⑧Soundgarden(サウンドガーデン)-『Superunknown』
シアトルのロックバンド。個人的にはSSTレコードから出している『Ultramega OK』の方が好きなんだけど、今回は彼らの出世作でもあり当時のアルバムチャートでも1位をとった『Superunknown』をおすすめします。サウンドスタイルはわかりやすくいえば、ニルヴァーナ、ジェーンズ・アディクション、パール・ジャムなどみられる王道オルタナロックバンドです。このアルバムの特徴は英国ロックにインスパイアされていてレッドツェペリンの様な骨太な演奏と、ビートルズの持っているメロウなメロディを併せ持っていること。とてもかっこいいです。ニルヴァーナのカート、パールジャムのエディ、そしてサウンドガーデンのクリス・コーネル(Vo)はこの時代のカリスマだと思います。ロック好きにぜひ聞いてほしい推薦版です!!
⑨BLONDE REDHEAD (ブロンド・レッドヘッド)-『In an Expression of the Inexpressible』
1998年にタッチ・アンド・ゴーレコードからリリース。通算4枚目のアルバム。今作からフガジのガイ・ピチョットがたずさわっています。サウンドはソニック・ユースを速くした感じと例えられることが多いみたいですが、実際そういったフレーバーもありつつ激しいギターノイズもあり、DNAというバンドの曲名からバンド名を付けただけあって、ノーウェイブ直系のアートパンクな印象もあります。ニューヨークのバンドでメンバーは日本人女性のカズ・マキノとマキ・タカハシ、そしてイタリア人の双子アメデオ兄弟によって構成。カズ・マキノの声はひたすら耽美で不思議な色気を放っています。

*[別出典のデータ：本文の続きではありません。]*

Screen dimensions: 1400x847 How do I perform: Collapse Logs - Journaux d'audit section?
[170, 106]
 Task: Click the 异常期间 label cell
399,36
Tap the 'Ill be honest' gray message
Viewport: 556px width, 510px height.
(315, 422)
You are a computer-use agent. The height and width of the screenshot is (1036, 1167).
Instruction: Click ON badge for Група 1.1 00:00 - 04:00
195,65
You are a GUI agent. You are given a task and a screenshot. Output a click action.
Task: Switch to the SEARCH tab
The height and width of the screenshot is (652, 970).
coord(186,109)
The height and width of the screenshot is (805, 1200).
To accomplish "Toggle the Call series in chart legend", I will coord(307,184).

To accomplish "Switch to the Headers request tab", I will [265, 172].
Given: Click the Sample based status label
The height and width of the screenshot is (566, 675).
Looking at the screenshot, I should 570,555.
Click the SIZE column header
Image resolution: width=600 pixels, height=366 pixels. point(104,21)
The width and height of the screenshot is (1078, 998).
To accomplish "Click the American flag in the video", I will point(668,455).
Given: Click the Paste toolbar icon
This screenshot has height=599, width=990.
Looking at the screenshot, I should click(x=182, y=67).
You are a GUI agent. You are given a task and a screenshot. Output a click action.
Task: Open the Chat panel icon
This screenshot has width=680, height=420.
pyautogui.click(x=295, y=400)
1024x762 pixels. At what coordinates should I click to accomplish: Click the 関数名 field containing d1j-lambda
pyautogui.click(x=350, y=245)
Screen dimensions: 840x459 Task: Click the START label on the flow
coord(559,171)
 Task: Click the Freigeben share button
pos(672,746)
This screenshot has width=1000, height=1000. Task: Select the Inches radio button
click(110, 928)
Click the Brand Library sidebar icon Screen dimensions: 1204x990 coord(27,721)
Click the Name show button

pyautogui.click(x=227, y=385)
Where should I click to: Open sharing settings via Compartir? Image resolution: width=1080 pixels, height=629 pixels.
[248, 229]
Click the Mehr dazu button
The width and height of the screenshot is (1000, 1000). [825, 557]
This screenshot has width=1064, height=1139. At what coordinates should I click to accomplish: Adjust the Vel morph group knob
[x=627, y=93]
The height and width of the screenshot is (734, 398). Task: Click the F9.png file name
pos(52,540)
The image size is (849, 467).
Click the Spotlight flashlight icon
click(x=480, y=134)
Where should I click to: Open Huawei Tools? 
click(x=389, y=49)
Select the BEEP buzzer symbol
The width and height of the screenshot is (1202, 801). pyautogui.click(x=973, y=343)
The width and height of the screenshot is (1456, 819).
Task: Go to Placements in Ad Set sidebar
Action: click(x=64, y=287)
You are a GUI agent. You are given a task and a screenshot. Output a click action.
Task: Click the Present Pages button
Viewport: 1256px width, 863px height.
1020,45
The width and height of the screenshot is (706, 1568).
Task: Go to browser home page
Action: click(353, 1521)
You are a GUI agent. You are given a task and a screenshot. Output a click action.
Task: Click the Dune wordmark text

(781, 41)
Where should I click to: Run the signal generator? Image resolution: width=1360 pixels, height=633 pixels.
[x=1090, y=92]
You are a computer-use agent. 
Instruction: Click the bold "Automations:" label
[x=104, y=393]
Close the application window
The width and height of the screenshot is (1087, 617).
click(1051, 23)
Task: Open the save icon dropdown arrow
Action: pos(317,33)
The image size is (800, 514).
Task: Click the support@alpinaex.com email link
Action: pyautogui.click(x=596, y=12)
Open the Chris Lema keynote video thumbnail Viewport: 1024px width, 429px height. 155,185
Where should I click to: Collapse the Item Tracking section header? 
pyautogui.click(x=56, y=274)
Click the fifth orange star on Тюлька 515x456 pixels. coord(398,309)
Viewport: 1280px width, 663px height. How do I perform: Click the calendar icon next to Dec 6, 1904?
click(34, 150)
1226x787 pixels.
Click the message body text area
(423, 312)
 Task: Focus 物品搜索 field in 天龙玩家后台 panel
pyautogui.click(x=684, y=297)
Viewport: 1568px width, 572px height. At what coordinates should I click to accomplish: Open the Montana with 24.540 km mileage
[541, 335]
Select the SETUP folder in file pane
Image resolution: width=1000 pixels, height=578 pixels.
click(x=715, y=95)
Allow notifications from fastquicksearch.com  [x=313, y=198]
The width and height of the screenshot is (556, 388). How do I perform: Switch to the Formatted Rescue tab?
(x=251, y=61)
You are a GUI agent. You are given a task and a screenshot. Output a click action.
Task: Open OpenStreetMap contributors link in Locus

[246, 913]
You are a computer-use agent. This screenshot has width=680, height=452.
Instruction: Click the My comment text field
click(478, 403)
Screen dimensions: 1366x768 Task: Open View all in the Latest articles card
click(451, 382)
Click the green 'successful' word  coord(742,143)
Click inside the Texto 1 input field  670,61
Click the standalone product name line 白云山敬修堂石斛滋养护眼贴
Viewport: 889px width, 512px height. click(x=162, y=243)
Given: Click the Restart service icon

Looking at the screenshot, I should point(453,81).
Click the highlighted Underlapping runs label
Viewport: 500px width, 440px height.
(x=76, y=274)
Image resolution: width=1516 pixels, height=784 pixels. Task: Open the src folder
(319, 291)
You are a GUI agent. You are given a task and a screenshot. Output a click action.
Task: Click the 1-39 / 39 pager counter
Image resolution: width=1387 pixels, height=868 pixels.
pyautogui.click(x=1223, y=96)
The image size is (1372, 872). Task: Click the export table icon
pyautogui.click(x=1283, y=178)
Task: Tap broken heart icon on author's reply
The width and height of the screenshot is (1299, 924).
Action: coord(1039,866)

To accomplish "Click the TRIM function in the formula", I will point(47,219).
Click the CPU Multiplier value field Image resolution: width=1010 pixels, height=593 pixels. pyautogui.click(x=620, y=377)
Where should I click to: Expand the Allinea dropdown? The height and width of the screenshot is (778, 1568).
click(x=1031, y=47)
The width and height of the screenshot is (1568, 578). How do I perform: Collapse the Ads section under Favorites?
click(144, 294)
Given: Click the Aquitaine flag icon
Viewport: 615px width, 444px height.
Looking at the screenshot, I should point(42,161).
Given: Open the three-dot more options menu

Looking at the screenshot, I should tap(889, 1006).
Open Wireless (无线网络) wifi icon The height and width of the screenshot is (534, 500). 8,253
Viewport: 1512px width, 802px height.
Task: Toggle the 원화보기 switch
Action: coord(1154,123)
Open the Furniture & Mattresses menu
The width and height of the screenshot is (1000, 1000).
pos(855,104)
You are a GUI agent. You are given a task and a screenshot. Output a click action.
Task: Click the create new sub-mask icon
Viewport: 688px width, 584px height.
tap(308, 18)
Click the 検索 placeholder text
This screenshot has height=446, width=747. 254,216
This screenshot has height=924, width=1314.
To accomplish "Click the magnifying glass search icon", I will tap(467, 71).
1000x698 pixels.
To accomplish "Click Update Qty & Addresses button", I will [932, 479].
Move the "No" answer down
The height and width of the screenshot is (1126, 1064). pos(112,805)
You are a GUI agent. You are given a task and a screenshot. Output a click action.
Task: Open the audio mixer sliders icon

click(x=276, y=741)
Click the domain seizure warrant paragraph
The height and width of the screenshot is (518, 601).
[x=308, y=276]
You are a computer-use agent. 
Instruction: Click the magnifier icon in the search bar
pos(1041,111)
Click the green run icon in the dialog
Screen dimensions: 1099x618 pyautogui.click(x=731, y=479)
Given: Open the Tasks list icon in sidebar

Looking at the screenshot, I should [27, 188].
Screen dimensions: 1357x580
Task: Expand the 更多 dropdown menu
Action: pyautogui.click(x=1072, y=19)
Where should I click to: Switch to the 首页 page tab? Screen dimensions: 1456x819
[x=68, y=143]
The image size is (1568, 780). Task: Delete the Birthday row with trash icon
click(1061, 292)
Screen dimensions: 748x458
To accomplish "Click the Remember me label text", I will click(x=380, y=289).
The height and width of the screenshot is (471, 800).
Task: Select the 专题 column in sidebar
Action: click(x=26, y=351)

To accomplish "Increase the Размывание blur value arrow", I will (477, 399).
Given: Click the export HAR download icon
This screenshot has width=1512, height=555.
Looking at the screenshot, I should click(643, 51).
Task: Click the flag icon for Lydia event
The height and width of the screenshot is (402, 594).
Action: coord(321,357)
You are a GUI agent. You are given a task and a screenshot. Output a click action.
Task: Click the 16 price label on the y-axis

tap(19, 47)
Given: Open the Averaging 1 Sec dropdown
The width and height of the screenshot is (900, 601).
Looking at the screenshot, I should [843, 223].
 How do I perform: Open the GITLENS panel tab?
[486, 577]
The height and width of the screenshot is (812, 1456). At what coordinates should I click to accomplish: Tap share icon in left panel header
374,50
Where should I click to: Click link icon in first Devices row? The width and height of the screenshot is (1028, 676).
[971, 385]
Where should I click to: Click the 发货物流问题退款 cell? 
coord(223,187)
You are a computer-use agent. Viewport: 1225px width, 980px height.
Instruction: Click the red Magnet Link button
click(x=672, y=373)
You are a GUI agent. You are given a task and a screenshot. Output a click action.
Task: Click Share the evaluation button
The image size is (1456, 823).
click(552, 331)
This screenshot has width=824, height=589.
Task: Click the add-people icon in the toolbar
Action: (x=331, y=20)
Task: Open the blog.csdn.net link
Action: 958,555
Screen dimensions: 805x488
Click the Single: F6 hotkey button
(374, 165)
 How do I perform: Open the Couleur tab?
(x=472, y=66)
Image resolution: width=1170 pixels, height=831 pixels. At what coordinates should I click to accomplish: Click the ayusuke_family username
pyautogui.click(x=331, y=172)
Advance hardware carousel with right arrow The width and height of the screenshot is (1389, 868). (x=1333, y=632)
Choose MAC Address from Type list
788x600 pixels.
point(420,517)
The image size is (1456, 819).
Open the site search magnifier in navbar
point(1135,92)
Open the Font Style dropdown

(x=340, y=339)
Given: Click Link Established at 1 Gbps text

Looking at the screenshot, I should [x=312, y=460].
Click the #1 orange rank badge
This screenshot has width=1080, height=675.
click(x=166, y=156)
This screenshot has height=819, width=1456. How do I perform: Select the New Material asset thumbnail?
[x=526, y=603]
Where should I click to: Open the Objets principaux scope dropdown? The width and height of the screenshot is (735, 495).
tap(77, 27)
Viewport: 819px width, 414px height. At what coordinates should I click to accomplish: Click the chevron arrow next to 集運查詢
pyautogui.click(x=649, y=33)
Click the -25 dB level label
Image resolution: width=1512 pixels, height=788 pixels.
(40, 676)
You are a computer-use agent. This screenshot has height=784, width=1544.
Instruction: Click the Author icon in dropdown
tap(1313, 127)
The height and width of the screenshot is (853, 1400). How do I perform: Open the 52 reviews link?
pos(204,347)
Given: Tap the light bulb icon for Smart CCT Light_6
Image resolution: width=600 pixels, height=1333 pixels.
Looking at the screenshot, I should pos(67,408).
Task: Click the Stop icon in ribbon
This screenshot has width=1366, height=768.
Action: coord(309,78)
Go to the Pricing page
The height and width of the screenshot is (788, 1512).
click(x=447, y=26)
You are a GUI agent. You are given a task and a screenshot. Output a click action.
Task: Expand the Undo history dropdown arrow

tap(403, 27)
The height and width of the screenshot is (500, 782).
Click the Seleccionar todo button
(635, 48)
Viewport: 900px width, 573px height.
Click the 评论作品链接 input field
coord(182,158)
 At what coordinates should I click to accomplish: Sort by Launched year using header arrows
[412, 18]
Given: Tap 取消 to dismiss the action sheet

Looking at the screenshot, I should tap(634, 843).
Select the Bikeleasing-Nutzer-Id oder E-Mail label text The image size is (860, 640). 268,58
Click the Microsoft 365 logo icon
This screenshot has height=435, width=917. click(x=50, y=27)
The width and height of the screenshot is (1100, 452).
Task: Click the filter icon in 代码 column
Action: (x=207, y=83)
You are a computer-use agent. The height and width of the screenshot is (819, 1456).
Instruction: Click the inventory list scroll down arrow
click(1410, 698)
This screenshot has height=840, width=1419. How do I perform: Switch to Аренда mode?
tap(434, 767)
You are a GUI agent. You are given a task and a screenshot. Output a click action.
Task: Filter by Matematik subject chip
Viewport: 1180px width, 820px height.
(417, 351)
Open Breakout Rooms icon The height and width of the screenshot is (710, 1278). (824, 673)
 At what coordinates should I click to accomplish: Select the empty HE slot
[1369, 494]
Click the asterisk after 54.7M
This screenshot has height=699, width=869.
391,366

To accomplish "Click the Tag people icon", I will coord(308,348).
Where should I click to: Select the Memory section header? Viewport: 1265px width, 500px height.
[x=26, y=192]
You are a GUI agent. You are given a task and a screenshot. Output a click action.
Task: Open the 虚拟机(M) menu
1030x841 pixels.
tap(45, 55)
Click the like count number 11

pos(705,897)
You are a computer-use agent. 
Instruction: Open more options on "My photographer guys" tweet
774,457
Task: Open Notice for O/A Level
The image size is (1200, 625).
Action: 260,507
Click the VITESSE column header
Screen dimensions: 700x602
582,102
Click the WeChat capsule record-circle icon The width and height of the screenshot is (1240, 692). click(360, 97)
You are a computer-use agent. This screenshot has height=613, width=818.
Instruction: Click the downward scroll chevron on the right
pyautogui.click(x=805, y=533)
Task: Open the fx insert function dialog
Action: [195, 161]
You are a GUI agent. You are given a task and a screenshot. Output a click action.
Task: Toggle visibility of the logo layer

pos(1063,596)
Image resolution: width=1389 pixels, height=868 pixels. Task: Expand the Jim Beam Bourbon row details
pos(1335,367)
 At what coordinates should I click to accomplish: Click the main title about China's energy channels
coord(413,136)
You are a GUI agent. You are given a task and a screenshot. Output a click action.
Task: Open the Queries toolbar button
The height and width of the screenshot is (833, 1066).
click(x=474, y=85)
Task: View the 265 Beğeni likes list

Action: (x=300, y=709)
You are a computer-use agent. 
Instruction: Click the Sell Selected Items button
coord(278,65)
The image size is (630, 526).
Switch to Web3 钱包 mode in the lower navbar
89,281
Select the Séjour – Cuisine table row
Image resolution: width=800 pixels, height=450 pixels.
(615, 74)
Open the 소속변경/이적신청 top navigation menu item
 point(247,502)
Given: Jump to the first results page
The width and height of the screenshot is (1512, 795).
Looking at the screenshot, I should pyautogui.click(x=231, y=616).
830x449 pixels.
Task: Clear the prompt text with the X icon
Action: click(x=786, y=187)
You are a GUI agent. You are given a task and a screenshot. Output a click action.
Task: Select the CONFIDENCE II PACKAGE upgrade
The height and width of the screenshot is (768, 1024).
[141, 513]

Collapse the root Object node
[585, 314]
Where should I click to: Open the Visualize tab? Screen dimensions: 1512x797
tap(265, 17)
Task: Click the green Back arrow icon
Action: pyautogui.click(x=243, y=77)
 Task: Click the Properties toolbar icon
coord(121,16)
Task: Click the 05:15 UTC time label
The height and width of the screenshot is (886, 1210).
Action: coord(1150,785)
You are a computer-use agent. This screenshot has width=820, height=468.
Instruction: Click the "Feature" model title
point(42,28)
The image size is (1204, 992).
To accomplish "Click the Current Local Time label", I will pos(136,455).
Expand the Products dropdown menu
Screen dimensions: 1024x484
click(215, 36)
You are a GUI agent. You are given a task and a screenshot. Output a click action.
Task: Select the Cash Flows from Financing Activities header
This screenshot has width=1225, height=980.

⑩The Smashing Pumpkins(スマッシング・パンプキンズ)-『Gish』
1991年8月にドロップされたんですが、同年9月に発売されたニルヴァーナの『Nevermind』のインパクトによって完全にかき消されてしまって、スマパンの代表作は次のアルバム『Siamese Dream』となっているんだけど、『Gish』は普通に最高傑作です!!『Nevermind』同様、プロデューサーはブッチ・ヴィグでキャロラインというインディレーベルから出しています。メンバーはビリー・コーガン(Vo)、ジェームス・イハ(G)、ダーシー・レッキー(B)、ジミー・チェンバレン(Dr)。サウンドはニルヴァーナやマッド・ハニー、ソニック・ユースが好きな人だと絶対ハマるはず!!ジミー・チェンバレンの激烈ドラムを中心にうねるようにドライブするアンサンブル、ビリー・コーガンのちょっと変なクセになるボーカルもカッコよし!!サブスクでも中古CD屋さんでも手に取りやすい状態にあるのでぜひ試してみてくださいね!!
最後に
今回はこんな感じの名盤紹介でした。作品一つひとつの内容もいいのですが、ジャケットのアートワークやその時代の雰囲気がまとわりついているオルタナティブロックはやっぱりかっこいいですね。90年代のこの近辺のバンドをもう少し紹介しつつ、今後はHIP HOP、昭和フォーク、JAZZ、CITY POPなんかも掘り下げていこうかなと思います。この記事を書いている今、北海道はまだ10月なのにダウンジャケットを着ても差し支えないくらいの気温まで下がっていてとても寒いです。今回レビューした様な元気な音楽を聴いて耐え忍ぶことにします。